Итак, в сем предполагаемом случае Польша против нас воевать не сможет и не захочет. Стоит ли говорить о шведах и датчанах, как опасных врагах? Шведскую силу мы испытали только что. Ее нет. И совершенно не видно способов, какими бы она могла возродиться. Датчане были всегда еще слабее: по крайней мере, на суше. Иное дело флот. Если бы эти два народа забыли все, что их разделяет, соединенная эскадра обрела бы возможность получить авантаж над нашими силами. Но первейшим результатом сего станет потеря британцами жизненно важных поставок русской пеньки, смолы и корабельного леса. Причина достаточная, чтобы послать Royal Navy в Балтийское море и утопить всех, кто там буянит. Поэтому ни одна из помянутых держав, при разумном правлении, воевать с нами не решится. Сам Фридрих, полагаю, тоже — даже если Россия вдруг ослабнет.
Попробуем рассудить, за кем окажется преимущество при эвентуальном столкновении Российской империи с Пруссией, как в наступательной, так и в оборонительной войне. Будучи укомплектованы до полного штата, наши силы насчитывали бы восемь тысяч в гвардии, чуть более ста — в полевой армии, девяносто — в гарнизонах и ландмилиции, примерно восемьдесят составят казаки, калмыки и татары. Учитывая турецкую угрозу, для наступательных действий может быть использовано не более семидесяти тысяч регулярного войска и вполовину меньше — иррегулярного. Прусская армия, вместе с гарнизонами, ныне содержится в ста сорока тысячах и будет, с учетом полной бесполезности легкой конницы в баталиях и осадах, иметь двукратный численный перевес, не говоря уже о преимуществе в выучке и о продуманной системе крепостей. Если вступить в коалицию с цесарцами, кои оттянут на себя половину пруссаков, то и тогда исход кампании будет, скорей всего, не в нашу пользу. Прибавление саксонцев мало что изменит. При нынешнем соотношении сил, прусский король неуязвим в своем отечестве.
Зато по выходу из него Фридрих будет гораздо слабее. Особенно — если двинется на восток. Теперь уже он окажется вынужден оставить в тылу не меньше половины армии, для защиты от тех, кого прежде обидел.
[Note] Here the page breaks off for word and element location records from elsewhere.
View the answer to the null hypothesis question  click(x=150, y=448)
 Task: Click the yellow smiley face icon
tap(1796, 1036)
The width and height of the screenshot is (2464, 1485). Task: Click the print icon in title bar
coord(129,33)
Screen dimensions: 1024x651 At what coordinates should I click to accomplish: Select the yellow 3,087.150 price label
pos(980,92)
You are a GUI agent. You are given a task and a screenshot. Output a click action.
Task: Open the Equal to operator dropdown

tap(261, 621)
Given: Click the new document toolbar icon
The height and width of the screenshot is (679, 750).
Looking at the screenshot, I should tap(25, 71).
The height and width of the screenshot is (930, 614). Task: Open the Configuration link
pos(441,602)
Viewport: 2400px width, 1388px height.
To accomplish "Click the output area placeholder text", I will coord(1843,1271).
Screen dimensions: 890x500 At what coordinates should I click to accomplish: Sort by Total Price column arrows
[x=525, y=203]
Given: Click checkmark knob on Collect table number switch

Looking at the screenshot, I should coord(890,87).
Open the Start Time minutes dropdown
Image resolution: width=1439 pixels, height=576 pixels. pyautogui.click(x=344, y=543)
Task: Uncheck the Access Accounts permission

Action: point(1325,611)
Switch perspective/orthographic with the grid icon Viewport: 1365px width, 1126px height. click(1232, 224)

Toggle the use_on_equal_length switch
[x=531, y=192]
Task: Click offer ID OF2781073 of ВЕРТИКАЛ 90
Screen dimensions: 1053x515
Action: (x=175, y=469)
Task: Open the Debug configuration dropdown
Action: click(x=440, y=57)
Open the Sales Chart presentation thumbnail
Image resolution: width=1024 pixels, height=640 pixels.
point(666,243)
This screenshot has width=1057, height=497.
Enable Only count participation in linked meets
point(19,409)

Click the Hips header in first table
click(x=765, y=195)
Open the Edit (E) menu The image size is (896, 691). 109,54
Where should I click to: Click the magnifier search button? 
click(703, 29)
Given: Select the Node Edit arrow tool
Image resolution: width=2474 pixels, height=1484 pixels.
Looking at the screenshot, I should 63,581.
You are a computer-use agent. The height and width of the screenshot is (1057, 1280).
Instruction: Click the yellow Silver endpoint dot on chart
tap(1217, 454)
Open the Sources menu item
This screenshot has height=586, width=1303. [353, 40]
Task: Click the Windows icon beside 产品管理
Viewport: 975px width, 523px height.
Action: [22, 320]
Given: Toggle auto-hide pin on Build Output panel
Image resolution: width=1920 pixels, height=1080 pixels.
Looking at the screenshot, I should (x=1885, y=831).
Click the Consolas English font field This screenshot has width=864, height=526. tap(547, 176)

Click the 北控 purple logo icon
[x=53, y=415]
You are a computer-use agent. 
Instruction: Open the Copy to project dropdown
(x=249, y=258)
Граф Воронцов предполагает, что сия пропорция может быть изменена доведением соседствующих держав до полного бессилия, на что король, якобы, планы имеет. Иметь планы можно какие угодно, исполнить же оные — не так легко. Допустим даже, что он преуспеет и сможет повести в наступление значительно большие силы. Это соразмерно умножит его трудности с провиантским и амуничным обеспечением, которое в этих краях и без того, по причине дальности расстояний, худости дорог, малочисленности и бедности жителей, представляет задачу почти неразрешимую. Правильным употреблением иррегуляров ее можно еще более осложнить и заставить короля вспомнить древнюю мудрость, что слишком большое войско — само себе враг. Впрочем, такое опустошение польских владений, скорее всего, не понадобится. Великое княжество Литовское, которое пруссакам надлежит пройти, чтоб выйти на границы России, славится густыми лесами. Фридрих же Прусский, как определенно показала Силезская кампания, маршей через лес всемерно старается избегать. Сие неразрывно связано с утвердившимися в королевстве воинскими порядками, чрезвычайно суровыми в отношении к рядовому солдату. Прусская система имеет свои несомненные достоинства — но, как часто бывает, они влекут за собою неискоренимые пороки. Как только прусский солдат получает возможность скрыться из глаз начальства и безнаказанно дезертировать, он немедля делает это. У нас столь же драконовские нравы вводил Миних, и на походе через польскую Украину бегство нижних чинов вышло чудовищное. Есть основания предполагать, что у Фридриха будет еще хуже.